Post by barrydingle »

Functional noob here, just found Irrlicht and look forward to learning how it's put together. I'm using VS 2003 as my IDE, and am working to get acquainted with C++/C# programming after a long time away.

Would appreciate good resources on the most effective tools for bouncing light off of objects. My theoretical interest is reversing those tools to try to take video and identify object boundaries. I know little of what's being done in the Open source community on this subject.

My assumption is that Fourier transforms might be part of a decent route, and I'm comfortable with a some degree of vector calculus.

Also, I'm wondering what data structures people might recommend for storing 3D objects. How does Irrlicht handle this? Has anyone found or developed SQL-based structures?

Thanks for any help. It's probably obvious that I groping around in the dark, even though I feel like I have some vague idea of where to look.
pfo
Posts: 370
Joined: Mon Aug 29, 2005 10:54 pm
Location: http://web.utk.edu/~pfox1

Post by pfo »

I'm wondering what data structures people might recommend for storing 3D objects.
Really depends on what the object is, Irrlicht stores things in mesh buffers (collections of vertices and indices w/ texture coords), and each mesh buffer has 1 material. However, depending on what type of node you use it handles them differently internally (IAnimatedMeshSceneNode is handled different from ITerrainSceneNode, and IOCTTreeSceneNode). But the underlying data structures in each are the same.

▬▬▬▬▬▬▬▬▬▬

◆ **What this task involves**
Reproduce the Irrlicht forum thread in full, word for word. The records that come next are separate material, unrelated to the Irrlicht forum thread.

◆ **Given information**
▬▬▬▬▬▬▬▬▬▬

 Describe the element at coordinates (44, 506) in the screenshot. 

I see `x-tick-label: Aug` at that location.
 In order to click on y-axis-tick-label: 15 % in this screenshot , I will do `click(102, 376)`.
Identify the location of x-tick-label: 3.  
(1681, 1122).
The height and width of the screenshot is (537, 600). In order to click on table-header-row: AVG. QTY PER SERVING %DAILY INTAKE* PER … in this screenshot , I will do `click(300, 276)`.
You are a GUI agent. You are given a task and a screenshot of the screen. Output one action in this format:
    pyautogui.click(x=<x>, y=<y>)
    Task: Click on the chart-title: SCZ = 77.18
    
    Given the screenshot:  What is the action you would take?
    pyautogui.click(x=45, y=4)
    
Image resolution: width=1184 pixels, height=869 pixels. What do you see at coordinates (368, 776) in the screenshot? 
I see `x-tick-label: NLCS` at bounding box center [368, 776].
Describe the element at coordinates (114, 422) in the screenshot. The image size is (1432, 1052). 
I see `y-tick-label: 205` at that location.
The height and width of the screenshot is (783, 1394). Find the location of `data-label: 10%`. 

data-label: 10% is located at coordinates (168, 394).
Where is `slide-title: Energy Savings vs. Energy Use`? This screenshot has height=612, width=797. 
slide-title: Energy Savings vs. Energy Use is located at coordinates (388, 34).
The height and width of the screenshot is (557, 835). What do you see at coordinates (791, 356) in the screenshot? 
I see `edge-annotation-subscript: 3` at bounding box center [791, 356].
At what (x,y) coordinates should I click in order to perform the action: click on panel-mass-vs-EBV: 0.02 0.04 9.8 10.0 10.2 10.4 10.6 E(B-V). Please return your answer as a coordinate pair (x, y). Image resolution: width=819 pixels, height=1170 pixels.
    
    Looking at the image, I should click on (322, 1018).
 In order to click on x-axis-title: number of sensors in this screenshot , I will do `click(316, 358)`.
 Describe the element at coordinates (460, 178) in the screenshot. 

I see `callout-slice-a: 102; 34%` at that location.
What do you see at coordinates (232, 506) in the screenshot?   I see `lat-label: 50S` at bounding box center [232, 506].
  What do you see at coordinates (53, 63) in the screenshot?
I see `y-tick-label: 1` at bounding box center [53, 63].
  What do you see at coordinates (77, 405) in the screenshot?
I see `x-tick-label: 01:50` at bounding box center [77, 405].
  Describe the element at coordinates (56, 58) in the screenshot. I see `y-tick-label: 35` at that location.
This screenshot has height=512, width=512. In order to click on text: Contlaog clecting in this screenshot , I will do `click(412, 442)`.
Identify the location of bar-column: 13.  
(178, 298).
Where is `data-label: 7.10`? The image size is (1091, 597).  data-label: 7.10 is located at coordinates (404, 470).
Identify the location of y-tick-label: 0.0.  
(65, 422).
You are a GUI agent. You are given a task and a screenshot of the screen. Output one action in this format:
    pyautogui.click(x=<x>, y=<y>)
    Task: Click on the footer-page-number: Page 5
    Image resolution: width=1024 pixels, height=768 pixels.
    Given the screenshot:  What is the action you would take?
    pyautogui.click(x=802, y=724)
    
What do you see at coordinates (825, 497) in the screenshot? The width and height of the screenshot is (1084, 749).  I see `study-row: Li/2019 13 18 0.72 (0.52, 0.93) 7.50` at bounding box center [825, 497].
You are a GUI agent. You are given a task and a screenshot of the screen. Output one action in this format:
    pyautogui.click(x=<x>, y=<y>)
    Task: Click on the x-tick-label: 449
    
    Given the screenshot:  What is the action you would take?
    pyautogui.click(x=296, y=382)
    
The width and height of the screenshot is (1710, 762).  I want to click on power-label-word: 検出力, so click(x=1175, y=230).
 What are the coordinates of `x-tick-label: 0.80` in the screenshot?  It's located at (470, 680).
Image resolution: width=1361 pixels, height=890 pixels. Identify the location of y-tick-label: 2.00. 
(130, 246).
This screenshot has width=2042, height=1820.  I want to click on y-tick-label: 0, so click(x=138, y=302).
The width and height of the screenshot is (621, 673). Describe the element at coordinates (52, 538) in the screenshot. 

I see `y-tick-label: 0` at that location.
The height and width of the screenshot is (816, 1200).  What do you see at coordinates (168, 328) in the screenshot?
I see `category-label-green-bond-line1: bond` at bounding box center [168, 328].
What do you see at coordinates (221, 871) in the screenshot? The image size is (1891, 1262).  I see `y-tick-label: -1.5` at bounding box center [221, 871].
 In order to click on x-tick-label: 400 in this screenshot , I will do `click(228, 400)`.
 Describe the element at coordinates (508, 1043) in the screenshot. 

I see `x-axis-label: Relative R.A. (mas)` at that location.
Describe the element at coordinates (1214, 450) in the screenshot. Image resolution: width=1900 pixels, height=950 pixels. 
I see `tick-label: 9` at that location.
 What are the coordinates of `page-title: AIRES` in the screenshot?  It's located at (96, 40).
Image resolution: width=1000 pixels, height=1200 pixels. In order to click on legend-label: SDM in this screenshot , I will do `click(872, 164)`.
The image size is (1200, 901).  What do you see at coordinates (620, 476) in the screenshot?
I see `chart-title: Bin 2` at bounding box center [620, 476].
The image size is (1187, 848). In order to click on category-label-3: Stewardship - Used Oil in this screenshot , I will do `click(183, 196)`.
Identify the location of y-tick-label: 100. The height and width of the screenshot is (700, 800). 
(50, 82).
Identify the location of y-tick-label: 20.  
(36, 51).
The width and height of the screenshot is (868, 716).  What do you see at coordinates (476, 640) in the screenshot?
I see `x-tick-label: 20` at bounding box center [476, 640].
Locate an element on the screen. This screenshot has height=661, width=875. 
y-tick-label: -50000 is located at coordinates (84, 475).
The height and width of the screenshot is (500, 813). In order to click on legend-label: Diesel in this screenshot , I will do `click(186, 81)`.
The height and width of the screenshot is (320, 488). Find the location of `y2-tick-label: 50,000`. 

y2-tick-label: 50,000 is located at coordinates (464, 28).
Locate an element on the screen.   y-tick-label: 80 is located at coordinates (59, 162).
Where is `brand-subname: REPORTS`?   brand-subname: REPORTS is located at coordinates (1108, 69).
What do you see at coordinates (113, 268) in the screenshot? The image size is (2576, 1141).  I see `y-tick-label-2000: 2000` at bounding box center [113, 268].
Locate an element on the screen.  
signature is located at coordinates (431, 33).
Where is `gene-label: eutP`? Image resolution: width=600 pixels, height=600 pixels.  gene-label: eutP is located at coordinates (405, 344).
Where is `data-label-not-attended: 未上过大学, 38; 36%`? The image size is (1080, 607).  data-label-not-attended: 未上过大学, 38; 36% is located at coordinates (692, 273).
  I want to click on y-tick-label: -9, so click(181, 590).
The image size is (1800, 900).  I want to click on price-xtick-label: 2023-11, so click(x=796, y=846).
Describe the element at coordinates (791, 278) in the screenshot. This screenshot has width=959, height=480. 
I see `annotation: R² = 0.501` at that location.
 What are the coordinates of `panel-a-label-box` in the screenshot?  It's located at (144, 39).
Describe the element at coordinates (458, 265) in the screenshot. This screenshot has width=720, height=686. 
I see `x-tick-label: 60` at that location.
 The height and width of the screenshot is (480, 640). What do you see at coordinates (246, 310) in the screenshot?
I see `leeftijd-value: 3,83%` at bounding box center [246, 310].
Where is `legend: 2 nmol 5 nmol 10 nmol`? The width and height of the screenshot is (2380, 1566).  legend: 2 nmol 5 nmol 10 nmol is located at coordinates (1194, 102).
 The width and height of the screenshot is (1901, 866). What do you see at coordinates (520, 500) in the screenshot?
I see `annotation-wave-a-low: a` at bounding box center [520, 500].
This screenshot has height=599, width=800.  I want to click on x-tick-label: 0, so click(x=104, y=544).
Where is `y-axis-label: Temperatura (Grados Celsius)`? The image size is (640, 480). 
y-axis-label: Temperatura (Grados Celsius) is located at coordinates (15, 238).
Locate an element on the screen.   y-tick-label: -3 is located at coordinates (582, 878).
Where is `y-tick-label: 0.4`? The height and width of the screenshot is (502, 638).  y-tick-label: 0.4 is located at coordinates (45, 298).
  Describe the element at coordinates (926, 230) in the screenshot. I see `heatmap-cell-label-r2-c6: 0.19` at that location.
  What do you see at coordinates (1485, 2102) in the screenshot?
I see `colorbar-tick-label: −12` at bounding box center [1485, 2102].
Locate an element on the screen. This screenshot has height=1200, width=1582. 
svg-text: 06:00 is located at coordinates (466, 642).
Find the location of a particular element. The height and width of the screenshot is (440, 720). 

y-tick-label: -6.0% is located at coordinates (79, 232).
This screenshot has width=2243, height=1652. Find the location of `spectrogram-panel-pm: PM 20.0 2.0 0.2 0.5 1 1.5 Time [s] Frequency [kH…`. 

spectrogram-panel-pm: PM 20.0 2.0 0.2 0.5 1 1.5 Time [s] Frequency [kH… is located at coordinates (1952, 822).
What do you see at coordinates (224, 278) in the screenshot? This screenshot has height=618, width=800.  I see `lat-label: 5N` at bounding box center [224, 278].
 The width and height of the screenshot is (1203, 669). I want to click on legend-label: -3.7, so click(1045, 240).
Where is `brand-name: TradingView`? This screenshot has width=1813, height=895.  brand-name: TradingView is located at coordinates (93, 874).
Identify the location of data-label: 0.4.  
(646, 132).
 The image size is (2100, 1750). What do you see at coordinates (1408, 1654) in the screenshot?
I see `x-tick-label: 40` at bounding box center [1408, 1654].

▬▬▬▬▬▬▬▬▬▬

◆ **Expected answer**
Post by barrydingle »

Functional noob here, just found Irrlicht and look forward to learning how it's put together. I'm using VS 2003 as my IDE, and am working to get acquainted with C++/C# programming after a long time away.

Would appreciate good resources on the most effective tools for bouncing light off of objects. My theoretical interest is reversing those tools to try to take video and identify object boundaries. I know little of what's being done in the Open source community on this subject.

My assumption is that Fourier transforms might be part of a decent route, and I'm comfortable with a some degree of vector calculus.

Also, I'm wondering what data structures people might recommend for storing 3D objects. How does Irrlicht handle this? Has anyone found or developed SQL-based structures?

Thanks for any help. It's probably obvious that I groping around in the dark, even though I feel like I have some vague idea of where to look.
pfo
Posts: 370
Joined: Mon Aug 29, 2005 10:54 pm
Location: http://web.utk.edu/~pfox1

Post by pfo »

I'm wondering what data structures people might recommend for storing 3D objects.
Really depends on what the object is, Irrlicht stores things in mesh buffers (collections of vertices and indices w/ texture coords), and each mesh buffer has 1 material. However, depending on what type of node you use it handles them differently internally (IAnimatedMeshSceneNode is handled different from ITerrainSceneNode, and IOCTTreeSceneNode). But the underlying data structures in each are the same.